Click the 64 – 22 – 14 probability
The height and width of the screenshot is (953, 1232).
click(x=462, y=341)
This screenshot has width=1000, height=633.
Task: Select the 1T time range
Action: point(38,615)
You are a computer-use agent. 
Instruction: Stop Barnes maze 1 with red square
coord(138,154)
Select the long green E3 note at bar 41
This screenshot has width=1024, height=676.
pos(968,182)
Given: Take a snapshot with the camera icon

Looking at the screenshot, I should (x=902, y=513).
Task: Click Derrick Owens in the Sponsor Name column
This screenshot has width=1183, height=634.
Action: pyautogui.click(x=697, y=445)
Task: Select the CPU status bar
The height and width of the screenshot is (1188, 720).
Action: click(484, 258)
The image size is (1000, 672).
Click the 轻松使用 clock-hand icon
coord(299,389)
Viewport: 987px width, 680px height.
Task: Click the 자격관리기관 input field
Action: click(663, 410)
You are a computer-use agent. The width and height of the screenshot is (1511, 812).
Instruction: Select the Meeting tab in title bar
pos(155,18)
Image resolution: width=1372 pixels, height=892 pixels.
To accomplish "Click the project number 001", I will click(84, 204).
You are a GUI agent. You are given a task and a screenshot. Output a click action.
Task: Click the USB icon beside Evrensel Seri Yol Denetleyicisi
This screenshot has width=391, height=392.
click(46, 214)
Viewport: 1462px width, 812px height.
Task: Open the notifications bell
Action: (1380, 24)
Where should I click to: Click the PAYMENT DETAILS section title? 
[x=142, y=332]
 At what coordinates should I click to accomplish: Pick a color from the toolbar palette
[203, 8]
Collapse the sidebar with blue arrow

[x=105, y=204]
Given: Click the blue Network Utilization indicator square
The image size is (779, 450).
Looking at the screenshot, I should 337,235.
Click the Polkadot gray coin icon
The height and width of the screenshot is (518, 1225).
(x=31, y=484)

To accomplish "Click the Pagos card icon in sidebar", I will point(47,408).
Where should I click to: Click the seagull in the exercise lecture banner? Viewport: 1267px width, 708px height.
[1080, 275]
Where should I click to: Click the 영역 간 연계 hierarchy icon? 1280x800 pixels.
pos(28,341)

## WHAT THIS TASK INVOLVES
The string "computer" may occur on several lines of the listing; state how many such lines there are, giving the number only.

## THE COMPLETED TASK
2